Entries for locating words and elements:
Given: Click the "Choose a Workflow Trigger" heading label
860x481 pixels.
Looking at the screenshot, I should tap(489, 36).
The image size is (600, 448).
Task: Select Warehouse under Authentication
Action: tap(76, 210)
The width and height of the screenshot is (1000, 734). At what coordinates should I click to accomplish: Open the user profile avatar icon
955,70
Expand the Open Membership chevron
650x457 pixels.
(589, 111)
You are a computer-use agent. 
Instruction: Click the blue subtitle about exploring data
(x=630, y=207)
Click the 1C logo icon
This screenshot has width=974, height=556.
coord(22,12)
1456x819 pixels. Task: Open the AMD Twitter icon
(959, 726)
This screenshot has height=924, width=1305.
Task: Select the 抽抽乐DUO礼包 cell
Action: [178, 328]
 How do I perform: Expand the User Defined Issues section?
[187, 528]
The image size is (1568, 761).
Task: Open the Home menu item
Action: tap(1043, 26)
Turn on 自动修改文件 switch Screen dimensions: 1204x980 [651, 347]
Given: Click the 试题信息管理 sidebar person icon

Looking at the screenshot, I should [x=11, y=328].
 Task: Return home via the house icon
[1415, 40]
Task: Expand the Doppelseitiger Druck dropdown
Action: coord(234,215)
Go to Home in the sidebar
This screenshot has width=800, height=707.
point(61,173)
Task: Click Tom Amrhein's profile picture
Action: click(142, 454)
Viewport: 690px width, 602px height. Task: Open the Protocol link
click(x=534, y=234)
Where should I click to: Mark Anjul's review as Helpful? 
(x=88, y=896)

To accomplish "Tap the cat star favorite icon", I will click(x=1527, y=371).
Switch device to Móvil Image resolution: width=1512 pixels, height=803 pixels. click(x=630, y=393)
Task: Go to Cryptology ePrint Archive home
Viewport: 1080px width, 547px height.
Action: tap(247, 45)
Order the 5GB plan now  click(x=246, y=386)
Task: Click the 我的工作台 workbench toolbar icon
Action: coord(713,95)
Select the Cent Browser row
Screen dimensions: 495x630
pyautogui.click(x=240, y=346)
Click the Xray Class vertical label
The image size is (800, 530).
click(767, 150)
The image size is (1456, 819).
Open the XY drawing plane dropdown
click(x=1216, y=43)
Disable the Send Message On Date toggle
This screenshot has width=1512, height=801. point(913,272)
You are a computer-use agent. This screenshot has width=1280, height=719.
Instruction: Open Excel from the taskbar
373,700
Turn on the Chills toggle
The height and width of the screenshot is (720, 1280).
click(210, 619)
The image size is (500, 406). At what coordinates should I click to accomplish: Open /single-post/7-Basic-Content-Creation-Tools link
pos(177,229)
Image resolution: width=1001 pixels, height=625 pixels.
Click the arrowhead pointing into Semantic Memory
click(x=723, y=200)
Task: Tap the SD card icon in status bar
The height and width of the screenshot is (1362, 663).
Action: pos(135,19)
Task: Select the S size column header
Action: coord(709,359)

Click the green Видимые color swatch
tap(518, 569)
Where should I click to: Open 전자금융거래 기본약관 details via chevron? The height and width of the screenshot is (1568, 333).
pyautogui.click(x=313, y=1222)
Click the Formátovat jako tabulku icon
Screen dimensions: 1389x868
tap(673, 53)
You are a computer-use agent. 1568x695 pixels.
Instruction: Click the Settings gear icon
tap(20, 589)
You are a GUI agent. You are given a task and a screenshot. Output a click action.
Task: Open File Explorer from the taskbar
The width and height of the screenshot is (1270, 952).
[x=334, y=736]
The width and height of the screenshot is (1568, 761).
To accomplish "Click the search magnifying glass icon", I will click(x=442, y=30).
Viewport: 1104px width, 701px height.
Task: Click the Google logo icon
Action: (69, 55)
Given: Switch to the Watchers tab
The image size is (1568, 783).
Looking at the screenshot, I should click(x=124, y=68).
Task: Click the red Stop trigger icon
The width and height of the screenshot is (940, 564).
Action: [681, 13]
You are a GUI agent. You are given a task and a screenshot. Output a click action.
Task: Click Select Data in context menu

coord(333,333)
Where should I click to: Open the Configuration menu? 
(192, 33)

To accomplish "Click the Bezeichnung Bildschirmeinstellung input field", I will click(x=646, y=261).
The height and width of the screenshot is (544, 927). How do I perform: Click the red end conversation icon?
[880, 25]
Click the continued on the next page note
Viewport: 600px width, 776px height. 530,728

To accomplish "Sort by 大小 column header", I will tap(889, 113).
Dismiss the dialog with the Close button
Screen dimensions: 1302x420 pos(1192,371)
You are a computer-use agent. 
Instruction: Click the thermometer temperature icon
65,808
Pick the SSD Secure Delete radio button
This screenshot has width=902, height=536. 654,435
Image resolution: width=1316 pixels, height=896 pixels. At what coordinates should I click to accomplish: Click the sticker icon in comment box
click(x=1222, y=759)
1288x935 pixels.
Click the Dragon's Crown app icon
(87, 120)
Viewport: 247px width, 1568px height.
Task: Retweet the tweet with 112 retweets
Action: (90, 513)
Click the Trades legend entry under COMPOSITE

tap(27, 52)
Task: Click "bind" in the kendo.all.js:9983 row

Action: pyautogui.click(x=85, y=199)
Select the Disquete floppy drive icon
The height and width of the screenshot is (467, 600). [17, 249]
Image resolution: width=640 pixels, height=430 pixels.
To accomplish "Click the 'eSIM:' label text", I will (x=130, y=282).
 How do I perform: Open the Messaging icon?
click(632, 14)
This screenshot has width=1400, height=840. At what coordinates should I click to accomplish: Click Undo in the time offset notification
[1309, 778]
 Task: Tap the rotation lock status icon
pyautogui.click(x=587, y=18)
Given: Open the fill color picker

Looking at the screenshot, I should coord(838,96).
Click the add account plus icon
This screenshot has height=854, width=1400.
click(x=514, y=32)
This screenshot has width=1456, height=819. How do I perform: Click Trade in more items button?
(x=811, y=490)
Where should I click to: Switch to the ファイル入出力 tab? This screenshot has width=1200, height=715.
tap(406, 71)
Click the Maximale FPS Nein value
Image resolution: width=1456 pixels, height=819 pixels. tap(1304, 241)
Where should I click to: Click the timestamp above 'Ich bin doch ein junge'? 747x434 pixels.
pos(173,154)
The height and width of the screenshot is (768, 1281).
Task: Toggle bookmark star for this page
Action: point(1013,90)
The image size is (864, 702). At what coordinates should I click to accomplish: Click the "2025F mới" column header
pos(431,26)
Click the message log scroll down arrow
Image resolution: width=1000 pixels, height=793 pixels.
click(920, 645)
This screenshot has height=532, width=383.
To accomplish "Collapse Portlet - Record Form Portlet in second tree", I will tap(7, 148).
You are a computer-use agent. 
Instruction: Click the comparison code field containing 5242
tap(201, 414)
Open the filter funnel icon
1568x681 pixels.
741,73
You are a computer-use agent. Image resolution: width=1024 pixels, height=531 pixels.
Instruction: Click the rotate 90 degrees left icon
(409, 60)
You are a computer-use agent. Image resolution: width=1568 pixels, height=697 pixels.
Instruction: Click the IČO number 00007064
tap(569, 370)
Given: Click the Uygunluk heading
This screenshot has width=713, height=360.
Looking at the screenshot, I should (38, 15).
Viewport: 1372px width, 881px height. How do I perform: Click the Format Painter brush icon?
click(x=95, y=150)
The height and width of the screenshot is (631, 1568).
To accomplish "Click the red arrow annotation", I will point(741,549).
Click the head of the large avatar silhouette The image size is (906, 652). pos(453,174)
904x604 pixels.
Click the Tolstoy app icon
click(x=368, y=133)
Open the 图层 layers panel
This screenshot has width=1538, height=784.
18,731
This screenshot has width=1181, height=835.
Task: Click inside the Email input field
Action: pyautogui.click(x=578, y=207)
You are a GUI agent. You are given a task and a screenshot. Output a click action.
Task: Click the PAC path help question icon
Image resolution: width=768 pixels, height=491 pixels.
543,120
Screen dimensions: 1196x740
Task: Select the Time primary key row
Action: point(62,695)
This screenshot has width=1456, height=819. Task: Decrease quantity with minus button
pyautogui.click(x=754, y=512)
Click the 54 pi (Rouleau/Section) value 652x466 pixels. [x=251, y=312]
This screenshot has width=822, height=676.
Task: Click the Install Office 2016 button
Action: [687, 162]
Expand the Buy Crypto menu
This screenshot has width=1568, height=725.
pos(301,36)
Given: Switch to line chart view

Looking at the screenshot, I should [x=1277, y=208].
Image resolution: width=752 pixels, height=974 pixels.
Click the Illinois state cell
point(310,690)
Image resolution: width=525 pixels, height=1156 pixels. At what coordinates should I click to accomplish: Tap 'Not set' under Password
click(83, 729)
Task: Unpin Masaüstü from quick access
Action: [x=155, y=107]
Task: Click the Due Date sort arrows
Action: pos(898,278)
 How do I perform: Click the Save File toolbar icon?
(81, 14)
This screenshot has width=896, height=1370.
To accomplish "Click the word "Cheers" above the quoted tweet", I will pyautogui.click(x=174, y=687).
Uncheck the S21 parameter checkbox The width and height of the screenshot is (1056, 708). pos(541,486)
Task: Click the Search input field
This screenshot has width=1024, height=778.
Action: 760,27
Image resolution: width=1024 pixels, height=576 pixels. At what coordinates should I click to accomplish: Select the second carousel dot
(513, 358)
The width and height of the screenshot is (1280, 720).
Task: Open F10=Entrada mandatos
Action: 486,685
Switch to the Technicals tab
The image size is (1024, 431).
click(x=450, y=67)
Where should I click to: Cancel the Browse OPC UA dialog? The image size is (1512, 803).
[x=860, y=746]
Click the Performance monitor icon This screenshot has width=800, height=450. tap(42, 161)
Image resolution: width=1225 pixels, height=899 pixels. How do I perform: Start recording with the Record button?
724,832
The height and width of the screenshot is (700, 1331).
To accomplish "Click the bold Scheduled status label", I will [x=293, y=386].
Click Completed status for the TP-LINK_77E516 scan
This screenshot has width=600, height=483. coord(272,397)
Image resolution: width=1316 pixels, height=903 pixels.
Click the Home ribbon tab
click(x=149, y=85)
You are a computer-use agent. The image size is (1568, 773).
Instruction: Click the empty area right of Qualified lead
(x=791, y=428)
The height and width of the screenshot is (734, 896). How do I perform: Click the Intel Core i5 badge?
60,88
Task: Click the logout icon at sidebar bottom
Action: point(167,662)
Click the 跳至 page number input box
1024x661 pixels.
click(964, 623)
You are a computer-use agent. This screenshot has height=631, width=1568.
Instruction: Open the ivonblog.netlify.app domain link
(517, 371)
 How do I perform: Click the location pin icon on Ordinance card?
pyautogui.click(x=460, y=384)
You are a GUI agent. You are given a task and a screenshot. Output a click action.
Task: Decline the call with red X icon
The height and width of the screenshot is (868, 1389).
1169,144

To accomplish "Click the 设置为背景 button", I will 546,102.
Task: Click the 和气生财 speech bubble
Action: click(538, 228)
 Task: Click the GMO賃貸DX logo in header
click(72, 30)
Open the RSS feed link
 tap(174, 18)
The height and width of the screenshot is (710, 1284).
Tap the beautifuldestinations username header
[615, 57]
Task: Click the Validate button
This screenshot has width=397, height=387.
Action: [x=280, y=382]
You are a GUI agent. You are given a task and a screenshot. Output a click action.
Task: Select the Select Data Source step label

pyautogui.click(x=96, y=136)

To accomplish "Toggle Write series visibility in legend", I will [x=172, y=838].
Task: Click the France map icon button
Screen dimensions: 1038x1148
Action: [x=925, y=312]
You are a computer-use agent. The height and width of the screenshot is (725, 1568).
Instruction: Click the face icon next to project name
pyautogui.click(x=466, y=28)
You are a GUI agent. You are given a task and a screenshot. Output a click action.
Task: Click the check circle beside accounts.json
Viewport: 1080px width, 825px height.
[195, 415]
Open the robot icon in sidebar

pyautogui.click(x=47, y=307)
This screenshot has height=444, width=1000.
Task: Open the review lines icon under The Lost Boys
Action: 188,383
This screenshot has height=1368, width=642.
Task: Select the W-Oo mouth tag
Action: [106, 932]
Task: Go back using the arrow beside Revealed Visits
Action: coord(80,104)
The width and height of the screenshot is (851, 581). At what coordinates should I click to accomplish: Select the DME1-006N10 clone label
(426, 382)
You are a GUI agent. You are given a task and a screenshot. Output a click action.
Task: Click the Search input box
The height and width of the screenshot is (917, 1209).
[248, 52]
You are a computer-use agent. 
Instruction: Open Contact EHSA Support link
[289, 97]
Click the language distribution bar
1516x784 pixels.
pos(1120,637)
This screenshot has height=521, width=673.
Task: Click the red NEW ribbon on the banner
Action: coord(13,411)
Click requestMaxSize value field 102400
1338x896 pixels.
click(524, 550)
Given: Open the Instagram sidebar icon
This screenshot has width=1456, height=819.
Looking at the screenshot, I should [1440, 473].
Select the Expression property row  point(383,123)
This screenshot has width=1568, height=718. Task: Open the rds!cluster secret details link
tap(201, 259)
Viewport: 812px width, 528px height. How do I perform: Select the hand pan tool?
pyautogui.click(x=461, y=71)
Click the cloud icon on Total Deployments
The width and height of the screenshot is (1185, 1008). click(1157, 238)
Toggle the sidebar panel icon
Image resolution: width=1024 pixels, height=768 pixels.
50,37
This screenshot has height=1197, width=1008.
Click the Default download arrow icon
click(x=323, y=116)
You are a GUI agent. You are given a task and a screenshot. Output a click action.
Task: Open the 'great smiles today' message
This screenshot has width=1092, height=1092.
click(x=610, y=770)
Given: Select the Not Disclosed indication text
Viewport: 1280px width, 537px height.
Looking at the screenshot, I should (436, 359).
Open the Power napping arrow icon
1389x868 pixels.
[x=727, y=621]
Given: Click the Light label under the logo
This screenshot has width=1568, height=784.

**WHAT YOU WILL DO:**
List every line in the items above that contains the string "with". Case counts.

**TASK OUTPUT:**
Dismiss the dialog with the Close button
Task: Retweet the tweet with 112 retweets
This screenshot has width=1456, height=819. Task: Decrease quantity with minus button
Image resolution: width=1225 pixels, height=899 pixels. How do I perform: Start recording with the Record button?
Task: Decline the call with red X icon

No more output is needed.